WHAT YOU WILL DO
In the data below, find the line that contains "The height and width of the screenshot is (1320, 2412)." and the line that contains "You are a computer-use agent. The image". Copy both, plus every line between them, exactly.

DATA TO USE
————————

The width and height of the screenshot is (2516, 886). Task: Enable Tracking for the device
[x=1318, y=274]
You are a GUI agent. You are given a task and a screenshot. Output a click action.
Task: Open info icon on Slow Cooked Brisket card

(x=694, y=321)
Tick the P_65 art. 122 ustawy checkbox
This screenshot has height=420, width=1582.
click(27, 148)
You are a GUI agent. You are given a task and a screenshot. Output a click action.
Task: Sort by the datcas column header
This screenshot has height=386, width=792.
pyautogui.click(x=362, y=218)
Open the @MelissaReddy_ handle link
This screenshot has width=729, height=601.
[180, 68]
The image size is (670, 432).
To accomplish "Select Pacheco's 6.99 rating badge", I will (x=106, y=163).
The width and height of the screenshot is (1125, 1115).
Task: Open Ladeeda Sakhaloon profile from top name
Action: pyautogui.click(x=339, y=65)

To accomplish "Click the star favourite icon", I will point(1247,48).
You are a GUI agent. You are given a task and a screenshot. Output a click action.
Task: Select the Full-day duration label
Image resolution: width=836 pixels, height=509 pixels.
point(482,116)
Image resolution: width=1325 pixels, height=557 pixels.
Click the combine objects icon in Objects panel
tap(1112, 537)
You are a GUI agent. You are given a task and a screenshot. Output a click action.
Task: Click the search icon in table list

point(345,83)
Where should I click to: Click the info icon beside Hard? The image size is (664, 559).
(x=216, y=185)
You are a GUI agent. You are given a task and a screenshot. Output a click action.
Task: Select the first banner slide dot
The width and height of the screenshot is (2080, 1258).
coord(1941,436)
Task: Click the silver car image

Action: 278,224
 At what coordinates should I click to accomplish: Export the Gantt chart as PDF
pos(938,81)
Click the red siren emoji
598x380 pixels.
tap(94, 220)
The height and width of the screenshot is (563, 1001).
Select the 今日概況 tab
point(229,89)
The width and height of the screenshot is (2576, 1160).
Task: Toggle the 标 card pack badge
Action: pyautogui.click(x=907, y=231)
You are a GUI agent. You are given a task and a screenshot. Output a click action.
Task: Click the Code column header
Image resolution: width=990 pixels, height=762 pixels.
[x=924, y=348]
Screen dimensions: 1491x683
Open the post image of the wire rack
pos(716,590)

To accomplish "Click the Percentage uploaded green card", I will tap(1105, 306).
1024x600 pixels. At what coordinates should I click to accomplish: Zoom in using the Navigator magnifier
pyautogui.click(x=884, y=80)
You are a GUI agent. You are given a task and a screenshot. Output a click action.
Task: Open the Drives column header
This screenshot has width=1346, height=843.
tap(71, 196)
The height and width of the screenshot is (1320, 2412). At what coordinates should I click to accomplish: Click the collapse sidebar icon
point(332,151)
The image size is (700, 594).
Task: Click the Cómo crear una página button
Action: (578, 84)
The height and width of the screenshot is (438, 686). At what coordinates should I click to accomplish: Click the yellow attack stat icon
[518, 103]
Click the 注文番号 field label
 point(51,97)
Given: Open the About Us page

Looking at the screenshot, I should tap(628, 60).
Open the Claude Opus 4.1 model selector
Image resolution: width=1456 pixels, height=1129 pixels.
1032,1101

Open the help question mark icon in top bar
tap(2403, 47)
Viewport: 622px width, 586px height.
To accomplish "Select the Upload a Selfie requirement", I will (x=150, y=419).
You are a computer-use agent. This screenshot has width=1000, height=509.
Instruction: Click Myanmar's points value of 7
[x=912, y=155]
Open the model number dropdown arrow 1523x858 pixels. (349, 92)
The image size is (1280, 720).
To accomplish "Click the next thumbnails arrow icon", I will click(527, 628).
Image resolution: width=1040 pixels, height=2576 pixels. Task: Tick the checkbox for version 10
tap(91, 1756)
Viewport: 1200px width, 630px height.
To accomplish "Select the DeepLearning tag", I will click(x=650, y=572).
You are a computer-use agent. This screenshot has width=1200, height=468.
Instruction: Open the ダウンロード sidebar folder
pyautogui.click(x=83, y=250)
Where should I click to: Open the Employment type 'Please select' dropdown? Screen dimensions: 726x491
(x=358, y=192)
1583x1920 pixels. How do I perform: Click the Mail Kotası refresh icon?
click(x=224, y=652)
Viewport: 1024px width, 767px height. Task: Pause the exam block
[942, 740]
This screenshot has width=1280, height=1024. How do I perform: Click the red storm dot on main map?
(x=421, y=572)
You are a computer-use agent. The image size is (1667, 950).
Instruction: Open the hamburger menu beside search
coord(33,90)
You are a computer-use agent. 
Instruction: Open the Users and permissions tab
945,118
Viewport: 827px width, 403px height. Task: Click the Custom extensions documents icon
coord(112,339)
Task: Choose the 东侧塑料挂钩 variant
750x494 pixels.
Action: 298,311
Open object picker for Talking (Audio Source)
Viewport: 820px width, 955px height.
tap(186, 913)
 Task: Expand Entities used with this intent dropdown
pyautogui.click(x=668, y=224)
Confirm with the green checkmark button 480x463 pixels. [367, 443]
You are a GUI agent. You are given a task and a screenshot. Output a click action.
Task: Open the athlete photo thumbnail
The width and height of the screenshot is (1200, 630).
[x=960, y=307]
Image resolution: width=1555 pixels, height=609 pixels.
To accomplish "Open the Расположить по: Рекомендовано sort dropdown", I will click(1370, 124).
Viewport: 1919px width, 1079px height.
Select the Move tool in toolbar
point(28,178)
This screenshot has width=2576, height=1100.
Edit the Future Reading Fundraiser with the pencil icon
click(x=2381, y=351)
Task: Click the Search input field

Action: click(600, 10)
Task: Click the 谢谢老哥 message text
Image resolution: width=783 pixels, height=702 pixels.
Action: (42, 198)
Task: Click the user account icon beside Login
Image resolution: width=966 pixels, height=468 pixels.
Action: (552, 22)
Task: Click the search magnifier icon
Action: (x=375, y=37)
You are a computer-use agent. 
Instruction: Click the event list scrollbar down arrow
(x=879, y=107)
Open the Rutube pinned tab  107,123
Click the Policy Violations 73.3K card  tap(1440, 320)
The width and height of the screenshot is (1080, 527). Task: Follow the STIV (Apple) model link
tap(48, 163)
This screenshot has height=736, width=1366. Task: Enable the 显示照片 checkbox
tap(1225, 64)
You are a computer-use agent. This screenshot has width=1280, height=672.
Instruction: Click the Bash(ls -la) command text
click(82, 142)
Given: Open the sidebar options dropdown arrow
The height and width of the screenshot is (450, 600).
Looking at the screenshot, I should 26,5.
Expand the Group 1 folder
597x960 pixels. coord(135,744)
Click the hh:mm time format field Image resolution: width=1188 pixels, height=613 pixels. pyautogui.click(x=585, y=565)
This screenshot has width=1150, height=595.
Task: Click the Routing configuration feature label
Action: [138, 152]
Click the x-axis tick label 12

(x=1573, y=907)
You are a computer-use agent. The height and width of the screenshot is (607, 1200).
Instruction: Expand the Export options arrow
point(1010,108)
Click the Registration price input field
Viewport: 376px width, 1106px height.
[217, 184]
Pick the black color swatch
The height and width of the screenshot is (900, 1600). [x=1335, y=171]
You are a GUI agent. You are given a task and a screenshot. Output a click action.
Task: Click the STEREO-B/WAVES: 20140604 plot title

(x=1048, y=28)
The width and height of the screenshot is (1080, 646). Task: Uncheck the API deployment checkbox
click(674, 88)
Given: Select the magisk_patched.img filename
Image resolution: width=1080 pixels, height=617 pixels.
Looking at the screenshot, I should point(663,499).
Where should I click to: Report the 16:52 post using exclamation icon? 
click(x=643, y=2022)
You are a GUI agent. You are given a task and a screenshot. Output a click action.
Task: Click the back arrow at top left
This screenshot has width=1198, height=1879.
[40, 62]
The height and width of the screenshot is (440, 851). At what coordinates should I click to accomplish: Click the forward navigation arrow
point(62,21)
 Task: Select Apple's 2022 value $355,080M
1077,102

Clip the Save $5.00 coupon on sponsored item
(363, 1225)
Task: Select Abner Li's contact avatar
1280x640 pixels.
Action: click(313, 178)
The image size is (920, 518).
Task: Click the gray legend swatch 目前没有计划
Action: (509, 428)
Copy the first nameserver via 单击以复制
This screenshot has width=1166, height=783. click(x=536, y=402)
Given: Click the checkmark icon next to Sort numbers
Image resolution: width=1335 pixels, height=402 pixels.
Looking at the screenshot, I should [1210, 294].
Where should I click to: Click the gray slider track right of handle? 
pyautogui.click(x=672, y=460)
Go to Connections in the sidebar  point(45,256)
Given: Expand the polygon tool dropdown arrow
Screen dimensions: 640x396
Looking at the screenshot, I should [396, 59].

————————

OUTPUT OF THE TASK
The height and width of the screenshot is (1320, 2412). At what coordinates should I click to accomplish: Click the collapse sidebar icon
point(332,151)
The image size is (700, 594).
Task: Click the Cómo crear una página button
Action: (578, 84)
The height and width of the screenshot is (438, 686). At what coordinates should I click to accomplish: Click the yellow attack stat icon
[518, 103]
Click the 注文番号 field label
 point(51,97)
Given: Open the About Us page

Looking at the screenshot, I should tap(628, 60).
Open the Claude Opus 4.1 model selector
Image resolution: width=1456 pixels, height=1129 pixels.
1032,1101

Open the help question mark icon in top bar
tap(2403, 47)
Viewport: 622px width, 586px height.
To accomplish "Select the Upload a Selfie requirement", I will (x=150, y=419).
You are a computer-use agent. This screenshot has width=1000, height=509.
Instruction: Click Myanmar's points value of 7
[x=912, y=155]
Open the model number dropdown arrow 1523x858 pixels. (349, 92)
The image size is (1280, 720).
To accomplish "Click the next thumbnails arrow icon", I will click(527, 628).
Image resolution: width=1040 pixels, height=2576 pixels. Task: Tick the checkbox for version 10
tap(91, 1756)
Viewport: 1200px width, 630px height.
To accomplish "Select the DeepLearning tag", I will click(x=650, y=572).
You are a computer-use agent. This screenshot has width=1200, height=468.
Instruction: Open the ダウンロード sidebar folder
pyautogui.click(x=83, y=250)
Where should I click to: Open the Employment type 'Please select' dropdown? Screen dimensions: 726x491
(x=358, y=192)
1583x1920 pixels. How do I perform: Click the Mail Kotası refresh icon?
click(x=224, y=652)
Viewport: 1024px width, 767px height. Task: Pause the exam block
[942, 740]
This screenshot has width=1280, height=1024. How do I perform: Click the red storm dot on main map?
(x=421, y=572)
You are a computer-use agent. The image size is (1667, 950).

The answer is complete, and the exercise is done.